Question

The velocity, $$v,$$ of a dust particle of mass $$m$$ and acceleration $$a$$ satisfies the equation$$m a=m \frac{d v}{d t}=m g-k v, \quad$$ where $$g, k$$ are constant. By differentiating this equation, find a differential equation satisfied by $$a$$. (Your answer may contain $$m, g, k$$, but not $$v$$.) Solve for $$a,$$ given that $$a(0)=g.$$

Answer

**step1 Understanding the Relationship Between Acceleration and Velocity**

The problem involves the concepts of velocity and acceleration. Velocity refers to the rate at which an object changes its position, and acceleration refers to the rate at which an object changes its velocity. Mathematically, acceleration ($$a$$) is the derivative of velocity ($$v$$) with respect to time ($$t$$).

$$a = \frac{dv}{dt}$$

The given equation relates the mass ($$m$$) of a dust particle, its acceleration ($$a$$), the gravitational acceleration ($$g$$), and a resistance term ($$kv$$), where $$k$$ is a constant.

$$m a = m \frac{d v}{d t} = m g - k v$$

**step2 Differentiating the Equation to Find a Differential Equation for Acceleration**

To find a differential equation satisfied by $$a$$, we need to differentiate the given equation with respect to time ($$t$$). This will allow us to eliminate $$v$$ and express the relationship purely in terms of $$a$$ and its derivatives.

We start with the relationship:

$$m a = m g - k v$$

Now, we differentiate both sides of this equation with respect to $$t$$. Remember that $$m$$, $$g$$, and $$k$$ are constants.

$$\frac{d}{dt}(m a) = \frac{d}{dt}(m g - k v)$$

Applying the differentiation rules, the derivative of a constant times a variable is the constant times the derivative of the variable, and the derivative of a constant is zero.

$$m \frac{d a}{d t} = \frac{d}{dt}(m g) - \frac{d}{dt}(k v)$$

$$m \frac{d a}{d t} = 0 - k \frac{d v}{d t}$$

Since we know that $$a = \frac{d v}{d t}$$, we can substitute $$a$$ into the equation.

$$m \frac{d a}{d t} = - k a$$

This is the differential equation satisfied by $$a$$.

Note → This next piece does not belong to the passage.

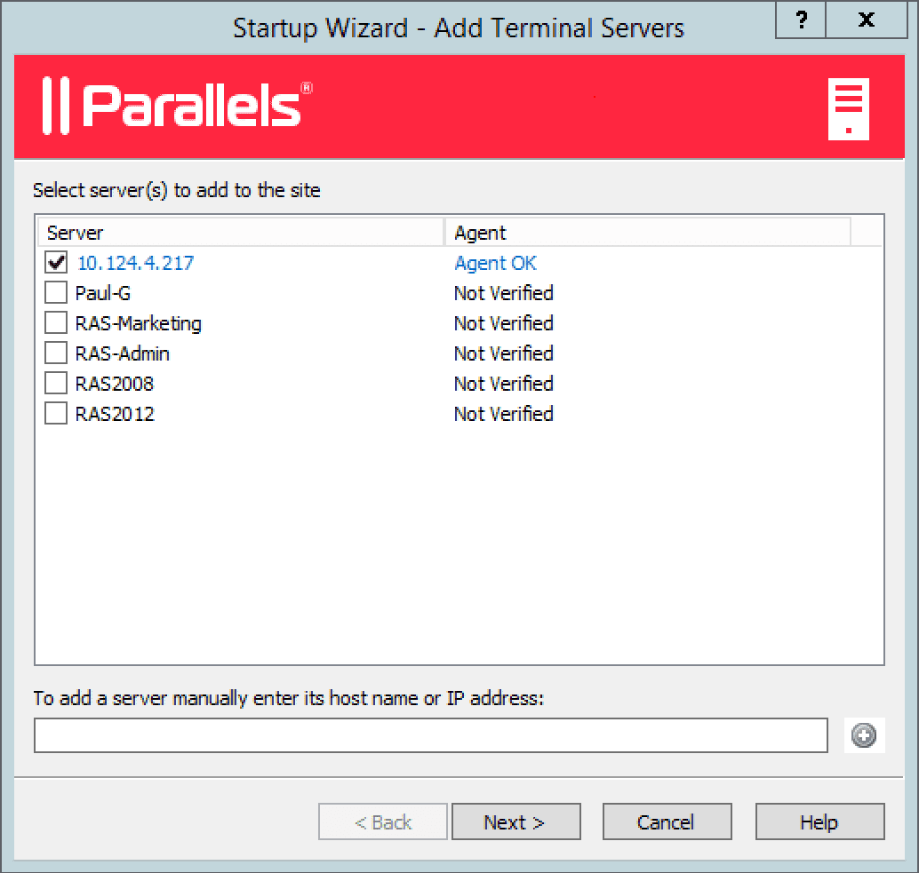Select the 10.124.4.217 server entry
This screenshot has height=873, width=919.
pos(135,263)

**step3 Solving the Differential Equation for Acceleration**

We now need to solve the differential equation $$m \frac{d a}{d t} = - k a$$ for $$a(t)$$, given the initial condition $$a(0) = g$$. This is a separable differential equation.

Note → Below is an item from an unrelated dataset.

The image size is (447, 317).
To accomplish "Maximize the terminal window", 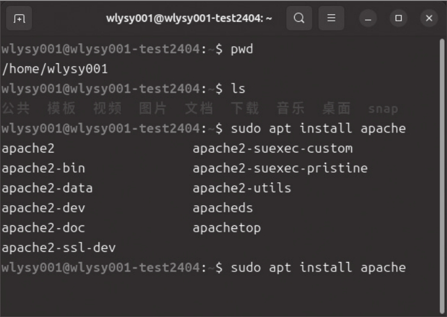I will tap(399, 18).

First, rearrange the equation to separate the variables $$a$$ and $$t$$:

$$\frac{1}{a} \frac{d a}{d t} = - \frac{k}{m}$$

$$\frac{d a}{a} = - \frac{k}{m} d t$$

Next, integrate both sides of the equation. The integral of $$1/a$$ with respect to $$a$$ is $$\ln|a|$$, and the integral of a constant with respect to $$t$$ is the constant multiplied by $$t$$, plus an integration constant.

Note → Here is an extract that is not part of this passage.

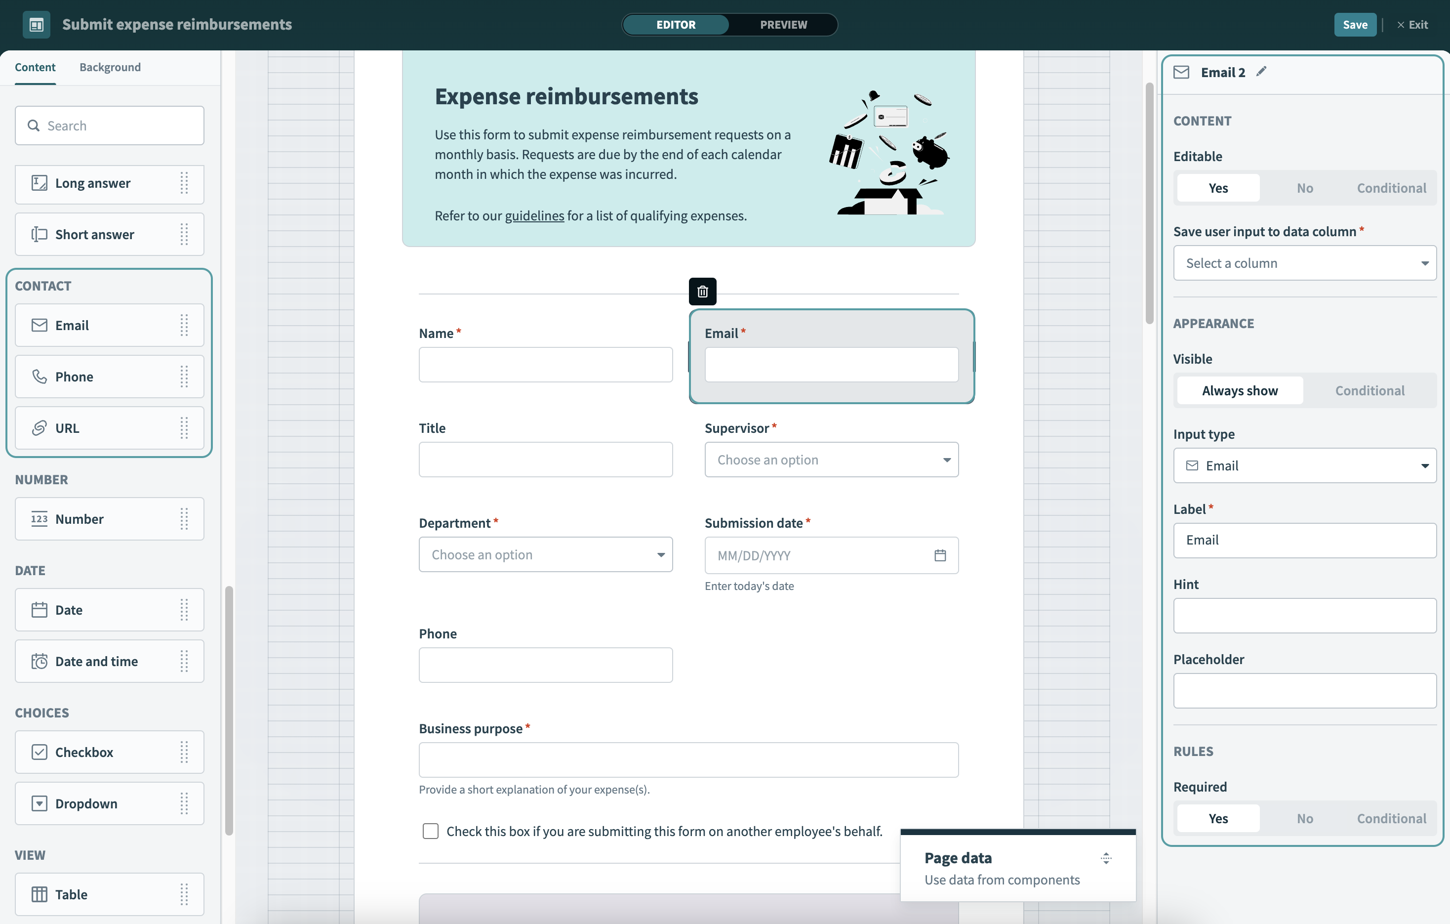Click the Phone contact icon in sidebar
This screenshot has width=1450, height=924.
[x=38, y=376]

$$\int \frac{1}{a} d a = \int - \frac{k}{m} d t$$

$$\ln|a| = - \frac{k}{m} t + C_1$$

To solve for $$a$$, we exponentiate both sides (raise $$e$$ to the power of both sides):

$$|a| = e^{- \frac{k}{m} t + C_1}$$

$$|a| = e^{C_1} e^{- \frac{k}{m} t}$$

Let $$C = \pm e^{C_1}$$, which is a new constant. Since $$a$$ represents acceleration, we usually consider it to be a continuous function, so we can write:

$$a(t) = C e^{- \frac{k}{m} t}$$

**step4 Applying the Initial Condition to Find the Constant**

We use the given initial condition $$a(0) = g$$ to determine the value of the constant $$C$$. Substitute $$t=0$$ and $$a=g$$ into our solution for $$a(t)$$.

$$a(0) = C e^{- \frac{k}{m} (0)}$$

$$g = C e^0$$

Since $$e^0 = 1$$:

$$g = C \times 1$$

$$C = g$$

Now, substitute the value of $$C$$ back into the solution for $$a(t)$$.

$$a(t) = g e^{- \frac{k}{m} t}$$

This is the final expression for the acceleration $$a$$ as a function of time $$t$$.